Ülkenin en büyük basın meslek örgütü olan Gazeteciler Konfederasyonu’nun Genel Başkanı Nuri Kolaylı, gazetecilerin onurlu direnişi sonucu 24 Temmuz 1908’de kalkan sansürün, aradan geçen süre içinde maalesef şekil değiştirerek devam ettiğine dikkat çekti.

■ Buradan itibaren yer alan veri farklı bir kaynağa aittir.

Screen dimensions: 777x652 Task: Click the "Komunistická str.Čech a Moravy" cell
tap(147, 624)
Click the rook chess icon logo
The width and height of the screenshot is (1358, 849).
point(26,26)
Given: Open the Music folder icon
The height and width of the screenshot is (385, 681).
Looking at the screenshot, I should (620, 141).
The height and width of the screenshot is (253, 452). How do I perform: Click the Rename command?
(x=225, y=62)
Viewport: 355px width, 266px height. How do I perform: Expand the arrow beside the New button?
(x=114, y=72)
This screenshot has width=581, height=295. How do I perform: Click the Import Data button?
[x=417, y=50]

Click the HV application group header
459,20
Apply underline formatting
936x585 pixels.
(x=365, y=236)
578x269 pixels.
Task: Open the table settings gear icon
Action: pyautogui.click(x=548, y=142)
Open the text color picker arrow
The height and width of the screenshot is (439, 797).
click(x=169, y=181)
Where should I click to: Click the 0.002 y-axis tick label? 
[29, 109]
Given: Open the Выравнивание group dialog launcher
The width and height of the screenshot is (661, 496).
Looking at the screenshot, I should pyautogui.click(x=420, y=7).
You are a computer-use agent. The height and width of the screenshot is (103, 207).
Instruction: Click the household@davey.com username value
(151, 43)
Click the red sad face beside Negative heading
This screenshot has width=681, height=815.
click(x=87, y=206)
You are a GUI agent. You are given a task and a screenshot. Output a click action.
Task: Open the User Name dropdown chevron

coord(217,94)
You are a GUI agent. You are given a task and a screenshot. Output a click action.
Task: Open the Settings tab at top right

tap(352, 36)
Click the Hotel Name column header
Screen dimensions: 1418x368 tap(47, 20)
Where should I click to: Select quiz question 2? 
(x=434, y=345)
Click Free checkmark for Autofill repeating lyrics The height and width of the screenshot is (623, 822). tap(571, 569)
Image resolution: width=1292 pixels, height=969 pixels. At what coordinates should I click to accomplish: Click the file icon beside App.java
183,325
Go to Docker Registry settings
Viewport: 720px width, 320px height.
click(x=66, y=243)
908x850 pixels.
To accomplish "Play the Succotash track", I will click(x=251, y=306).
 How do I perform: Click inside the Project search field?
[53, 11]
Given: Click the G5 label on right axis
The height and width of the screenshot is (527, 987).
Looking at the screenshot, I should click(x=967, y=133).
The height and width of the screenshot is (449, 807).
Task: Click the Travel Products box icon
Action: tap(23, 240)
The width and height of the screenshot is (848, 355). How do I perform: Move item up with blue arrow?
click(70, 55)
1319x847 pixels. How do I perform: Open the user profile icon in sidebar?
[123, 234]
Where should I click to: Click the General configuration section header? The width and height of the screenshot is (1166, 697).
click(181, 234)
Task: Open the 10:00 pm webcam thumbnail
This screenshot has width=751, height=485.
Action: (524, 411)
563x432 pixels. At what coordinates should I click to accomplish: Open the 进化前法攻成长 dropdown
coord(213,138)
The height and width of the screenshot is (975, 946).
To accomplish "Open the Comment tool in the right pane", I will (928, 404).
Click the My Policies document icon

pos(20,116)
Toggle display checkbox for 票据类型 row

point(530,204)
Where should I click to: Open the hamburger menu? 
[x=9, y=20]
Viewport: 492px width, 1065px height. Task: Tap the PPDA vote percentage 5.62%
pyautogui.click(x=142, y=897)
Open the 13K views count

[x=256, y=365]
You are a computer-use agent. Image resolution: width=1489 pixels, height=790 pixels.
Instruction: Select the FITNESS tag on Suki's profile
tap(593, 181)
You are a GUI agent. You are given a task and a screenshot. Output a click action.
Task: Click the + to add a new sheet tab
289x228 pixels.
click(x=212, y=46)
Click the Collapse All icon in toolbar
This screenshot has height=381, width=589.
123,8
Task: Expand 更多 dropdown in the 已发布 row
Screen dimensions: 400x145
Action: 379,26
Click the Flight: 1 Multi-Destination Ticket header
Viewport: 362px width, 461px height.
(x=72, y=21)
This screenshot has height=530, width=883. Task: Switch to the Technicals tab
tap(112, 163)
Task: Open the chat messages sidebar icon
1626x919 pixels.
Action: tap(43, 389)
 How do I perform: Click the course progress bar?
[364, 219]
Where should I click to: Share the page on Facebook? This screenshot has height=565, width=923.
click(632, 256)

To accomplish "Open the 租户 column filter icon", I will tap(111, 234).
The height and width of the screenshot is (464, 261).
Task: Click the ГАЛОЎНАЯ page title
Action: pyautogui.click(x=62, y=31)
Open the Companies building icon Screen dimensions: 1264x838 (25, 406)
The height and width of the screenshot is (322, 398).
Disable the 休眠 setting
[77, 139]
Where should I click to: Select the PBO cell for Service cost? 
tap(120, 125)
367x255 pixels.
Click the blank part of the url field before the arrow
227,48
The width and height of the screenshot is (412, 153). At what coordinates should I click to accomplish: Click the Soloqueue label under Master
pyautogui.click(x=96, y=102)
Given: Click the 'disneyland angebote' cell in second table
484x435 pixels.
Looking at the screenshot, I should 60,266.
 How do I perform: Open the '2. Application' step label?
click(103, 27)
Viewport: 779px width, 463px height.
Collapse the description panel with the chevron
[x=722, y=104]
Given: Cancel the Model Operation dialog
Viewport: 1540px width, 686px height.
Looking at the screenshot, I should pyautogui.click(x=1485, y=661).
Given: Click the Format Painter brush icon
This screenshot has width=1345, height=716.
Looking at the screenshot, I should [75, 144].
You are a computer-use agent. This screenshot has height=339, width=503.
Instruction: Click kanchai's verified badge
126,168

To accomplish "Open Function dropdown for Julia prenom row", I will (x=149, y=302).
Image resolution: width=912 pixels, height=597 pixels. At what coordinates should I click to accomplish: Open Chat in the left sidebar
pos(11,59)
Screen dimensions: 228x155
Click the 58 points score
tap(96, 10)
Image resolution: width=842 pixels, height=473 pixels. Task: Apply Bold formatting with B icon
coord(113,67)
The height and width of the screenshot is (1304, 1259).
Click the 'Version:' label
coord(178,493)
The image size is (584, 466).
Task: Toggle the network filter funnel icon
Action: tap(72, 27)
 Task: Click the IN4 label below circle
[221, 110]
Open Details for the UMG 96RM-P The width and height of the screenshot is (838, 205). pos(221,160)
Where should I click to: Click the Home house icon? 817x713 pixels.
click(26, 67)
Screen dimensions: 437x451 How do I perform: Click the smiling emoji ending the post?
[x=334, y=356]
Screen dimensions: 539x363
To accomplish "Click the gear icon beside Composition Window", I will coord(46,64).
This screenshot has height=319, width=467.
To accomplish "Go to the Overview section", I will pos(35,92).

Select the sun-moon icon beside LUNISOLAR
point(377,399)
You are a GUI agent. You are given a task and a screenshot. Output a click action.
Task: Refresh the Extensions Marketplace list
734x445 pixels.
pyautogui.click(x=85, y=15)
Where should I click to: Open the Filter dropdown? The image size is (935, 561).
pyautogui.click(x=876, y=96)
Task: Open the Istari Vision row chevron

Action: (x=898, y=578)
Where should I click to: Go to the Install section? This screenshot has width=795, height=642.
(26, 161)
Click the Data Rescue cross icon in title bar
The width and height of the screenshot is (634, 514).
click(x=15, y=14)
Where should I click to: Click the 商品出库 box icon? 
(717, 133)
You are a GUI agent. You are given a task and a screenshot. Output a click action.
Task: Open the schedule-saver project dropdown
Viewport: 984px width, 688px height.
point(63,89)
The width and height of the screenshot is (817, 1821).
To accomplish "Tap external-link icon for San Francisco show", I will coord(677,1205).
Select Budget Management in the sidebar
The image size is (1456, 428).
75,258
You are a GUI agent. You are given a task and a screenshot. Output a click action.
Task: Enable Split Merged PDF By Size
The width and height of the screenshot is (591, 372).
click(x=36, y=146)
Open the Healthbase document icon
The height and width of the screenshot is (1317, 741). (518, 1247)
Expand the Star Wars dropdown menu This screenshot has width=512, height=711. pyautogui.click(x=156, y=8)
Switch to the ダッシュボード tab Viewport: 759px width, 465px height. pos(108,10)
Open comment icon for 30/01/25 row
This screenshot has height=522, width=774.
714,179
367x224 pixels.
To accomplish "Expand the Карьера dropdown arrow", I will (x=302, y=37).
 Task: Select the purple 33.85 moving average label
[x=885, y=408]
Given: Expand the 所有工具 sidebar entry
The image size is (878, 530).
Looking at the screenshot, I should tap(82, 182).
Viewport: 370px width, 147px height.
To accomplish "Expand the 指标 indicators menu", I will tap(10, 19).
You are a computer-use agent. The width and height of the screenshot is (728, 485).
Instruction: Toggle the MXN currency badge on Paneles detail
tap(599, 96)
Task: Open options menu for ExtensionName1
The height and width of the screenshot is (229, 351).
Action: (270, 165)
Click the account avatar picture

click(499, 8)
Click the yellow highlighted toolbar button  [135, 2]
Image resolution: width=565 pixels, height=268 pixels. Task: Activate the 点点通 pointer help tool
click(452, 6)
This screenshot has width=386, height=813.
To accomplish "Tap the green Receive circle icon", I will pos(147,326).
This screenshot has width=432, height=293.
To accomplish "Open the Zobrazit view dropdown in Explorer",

Haber alma ve yayma özgürlüğünün en etkili aracı olan basının, demokrasinin yaşamasını ve gelişmesini sağlayan kurumların başında geldiğini vurgulayan Nuri Kolaylı, halkın sesi olma görevini üstlenen bağımsız ve özgür basının, düşünce özgürlüğünün de en etkili aracı olduğuna dikkat çekti. Kolaylı açıklamasında şu görüşlere yer verdi:
“Demokratik sistemin güçlü temeller üzerinde yükselmesi, basın özgürlüğünün korunması ve geliştirilmesine bağlıdır. Bu nedenle basın, her anlamda özgür olmalıdır. Basının özgür olmadığı bir ülkede demokrasi ve insan haklarından söz edilemez.
Basının özgürlüğüne son veren ve basını temel işlevini yapmaktan uzaklaştıran sansür ise, halkın çıkarlarının savunulmasının ve özgür düşüncenin gelişmesinin önündeki en büyük engeldir.
Ülkemizde gerçek anlamda basın özgürlüğünün varlığından söz edebilmek ne yazık ki mümkün değildir. Türk Ceza Kanunu ve Terörle Mücadele Yasası’nda yer alan basına ilişkin bazı maddeler, Türk basınının özgürlüklerini kısıtlama ve hatta elinden alma yönündedir.
Türkiye genelinde örgütlenerek basın özgürlüğü için geleceğe umutla bakmamızı sağlayan Gazeteciler Konfederasyonumuza üye 8 federasyon, yaklaşık 80 gazeteciler cemiyeti ve bu kurumlara üye 20 bini aşkın meslektaşımızla birlikte, basın özgürlüğünün önündeki engellerin kaldırılacağı güne kadar 24 Temmuzları bayram değil, dayanışma günü olarak kutlayacağız.”